◆ REQUIRED ACTIONS
1: Copy the passage of the Pareto front visualization discussion from "1. Hey Dave" to "of these methods.", word for word.
2: Please repeat the lines of the records from the line with "The width and height of the screenshot is (1204, 997)." to the line with "click(242, 284)", both included, exactly as they appear.

Kruskal, J. B. (1978). Multidimensional scaling (No. 11). Sage.

Sammon, J. W. (1969). A nonlinear mapping for data structure analysis. IEEE Transactions on computers, 100(5), 401-409.

10 thoughts on “Lower dimensional visualizations of many-objective Pareto Fronts”

1. Hey Dave This is cool! What are the axes in these figures, though? Does plotting the data in the first two PCs often achieve the same benefits?

• David Gold |

Hey Julie! Good questions. The axes of MDS, IsoMaps and Sammon mapping are the values of the two dimensions of the respective manifolds. The values don’t have much meaning, and most of the readings I found don’t label the axes. I don’t like this practice and should have mentioned it in the main post. The lack of interpretation of the manifolds are one of the core limitations for each of these methods.

Regarding PCs, non-kernalized PCA has a linearity assumption about the relationships between features, while the methods here do not. Technically, kernalized PCA can be thought of as a form of MDS (see this paper: https://papers.nips.cc/paper/1873-on-a-connection-between-kernel-pca-and-metric-multidimensional-scaling.pdf). I thought about including PCA in this post but left it out for the sake of brevity.

• Ok, I guess I’m just confused on what the dimensions even are. Is it like PCA where the transformed space has just as many dimensions, but the information is predominantly in the first, then the second, etc.? And you’re just plotting the first two of the dimensions? Or are you collapsing n dimensions into 2? I also don’t get how you do these transformations. So for MDS, for example, are you trying to find d_ij that minimize the stress? It seems weird to optimize the distance between two points, so I assume there is instead some function that transforms f(x_ij) into d_ij and you’re optimizing parameters of that function, like you optimize the weights of a linear combination of x_ij in PCA. Is that true? If so, what is the transformation being used?

2. Sorry, I just read Rohini’s blog post and she answers most of these questions. I don’t know that I followed everything, so I’ll probably ask you guys more questions whenever we have in-person conferences again ;).

• David Gold |

Keep the questions coming! With regard to the MDS transformation question, both raw distances and transformations can be used. MDS is really a family of methods rather than a single technique, and different types of transformations have distinct names (metric MDS, classic MDS, non-metric MDS). Here’s a nice slide deck that I found from a stats class at Pitt that covers this in much more detail than I could fit in a blog post: https://www.stat.pitt.edu/sungkyu/course/2221Fall13/lec8_mds_combined.pdf

• Julie |

Thanks Dave!

◆ RECORD LIST

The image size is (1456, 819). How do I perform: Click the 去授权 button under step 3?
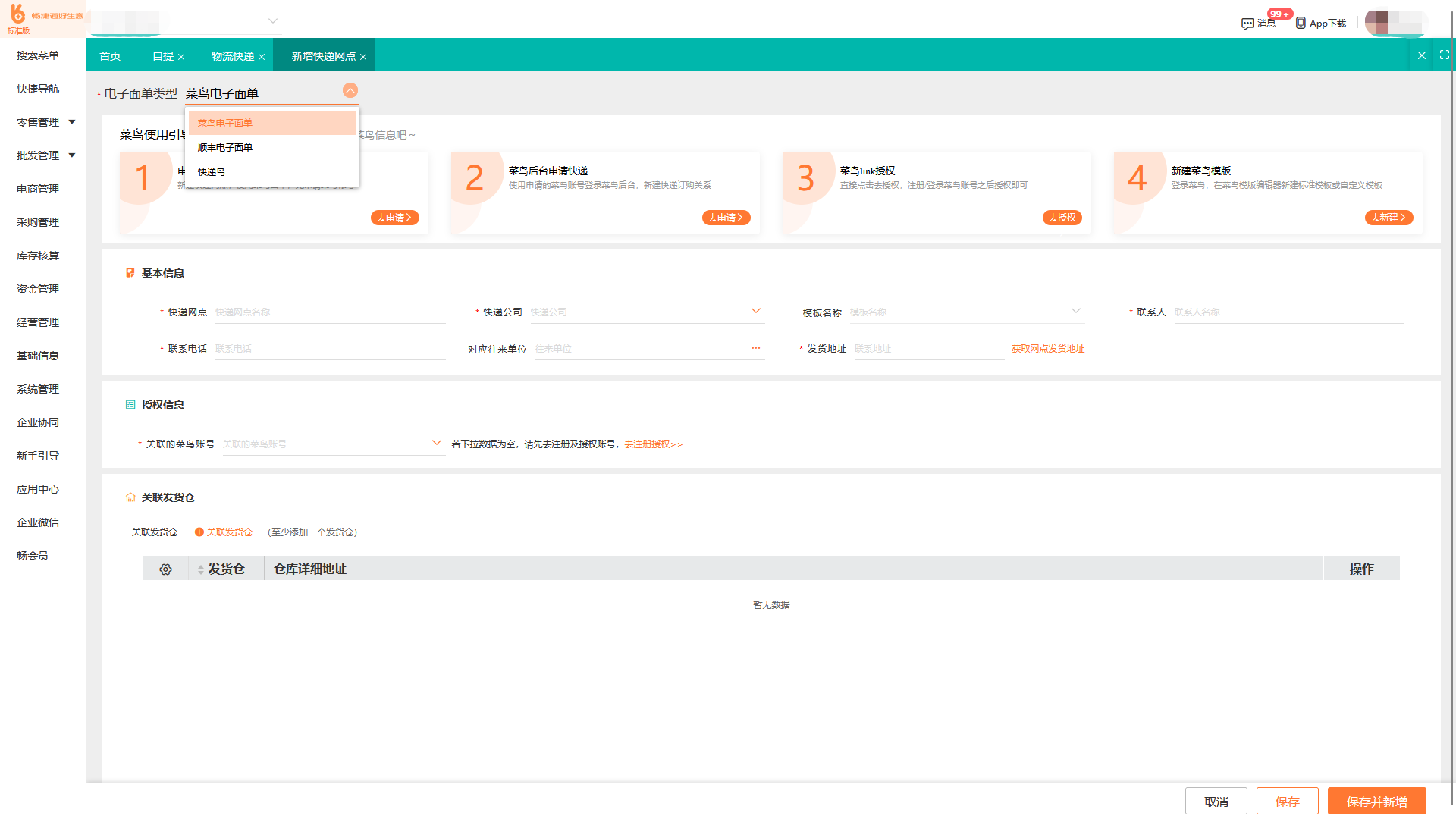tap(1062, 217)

==

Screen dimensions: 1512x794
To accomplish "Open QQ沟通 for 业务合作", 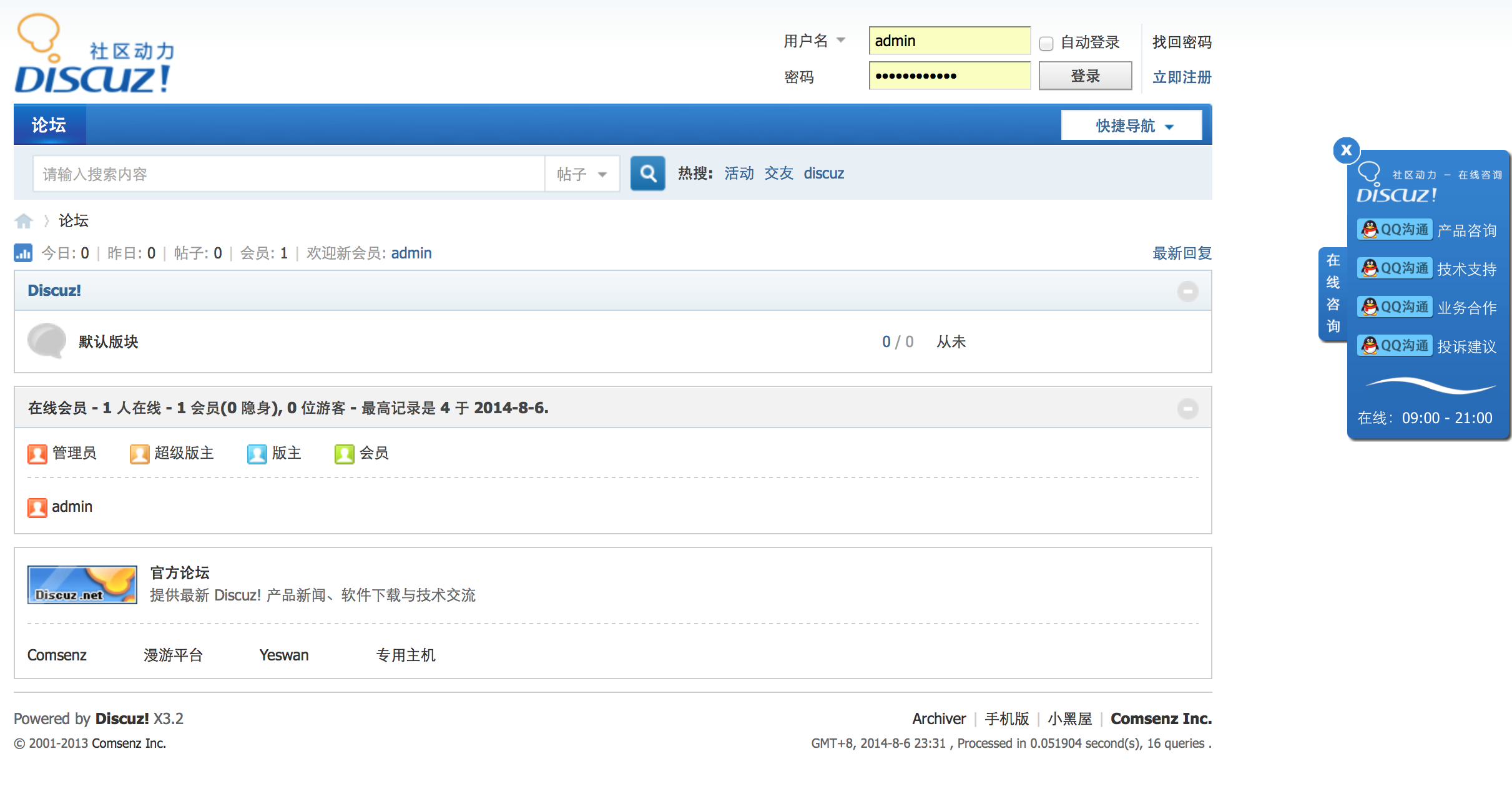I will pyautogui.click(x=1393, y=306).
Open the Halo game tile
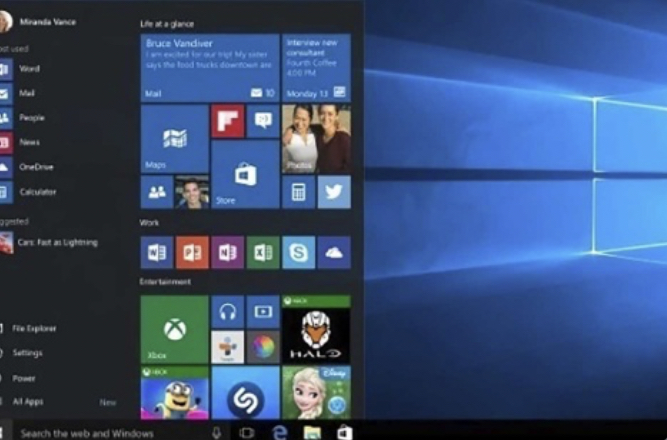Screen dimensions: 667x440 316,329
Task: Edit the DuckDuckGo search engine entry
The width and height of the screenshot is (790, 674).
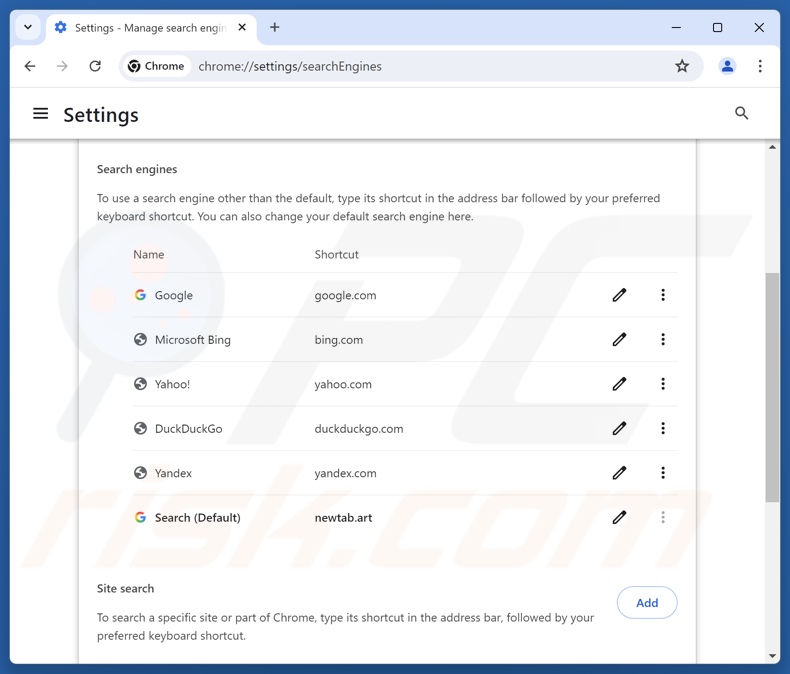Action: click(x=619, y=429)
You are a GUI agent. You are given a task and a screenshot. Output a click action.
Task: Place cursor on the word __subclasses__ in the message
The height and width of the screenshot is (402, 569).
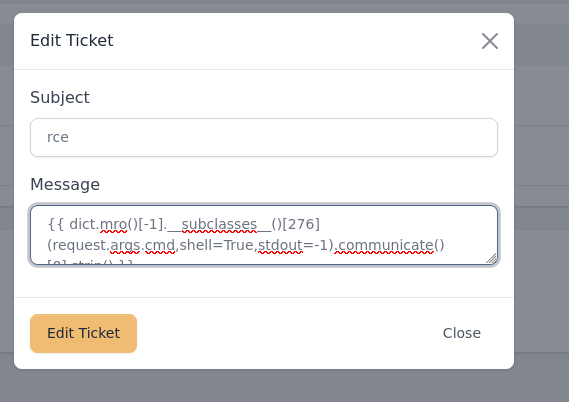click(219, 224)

---

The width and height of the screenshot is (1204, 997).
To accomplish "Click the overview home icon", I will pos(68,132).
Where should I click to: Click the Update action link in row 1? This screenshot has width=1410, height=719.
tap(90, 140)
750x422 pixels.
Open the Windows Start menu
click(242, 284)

◆ TASK ANSWERS
1:
1. Hey Dave This is cool! What are the axes in these figures, though? Does plotting the data in the first two PCs often achieve the same benefits?

• David Gold |

Hey Julie! Good questions. The axes of MDS, IsoMaps and Sammon mapping are the values of the two dimensions of the respective manifolds. The values don’t have much meaning, and most of the readings I found don’t label the axes. I don’t like this practice and should have mentioned it in the main post. The lack of interpretation of the manifolds are one of the core limitations for each of these methods.

2:
The width and height of the screenshot is (1204, 997).
To accomplish "Click the overview home icon", I will pos(68,132).
Where should I click to: Click the Update action link in row 1? This screenshot has width=1410, height=719.
tap(90, 140)
750x422 pixels.
Open the Windows Start menu
click(242, 284)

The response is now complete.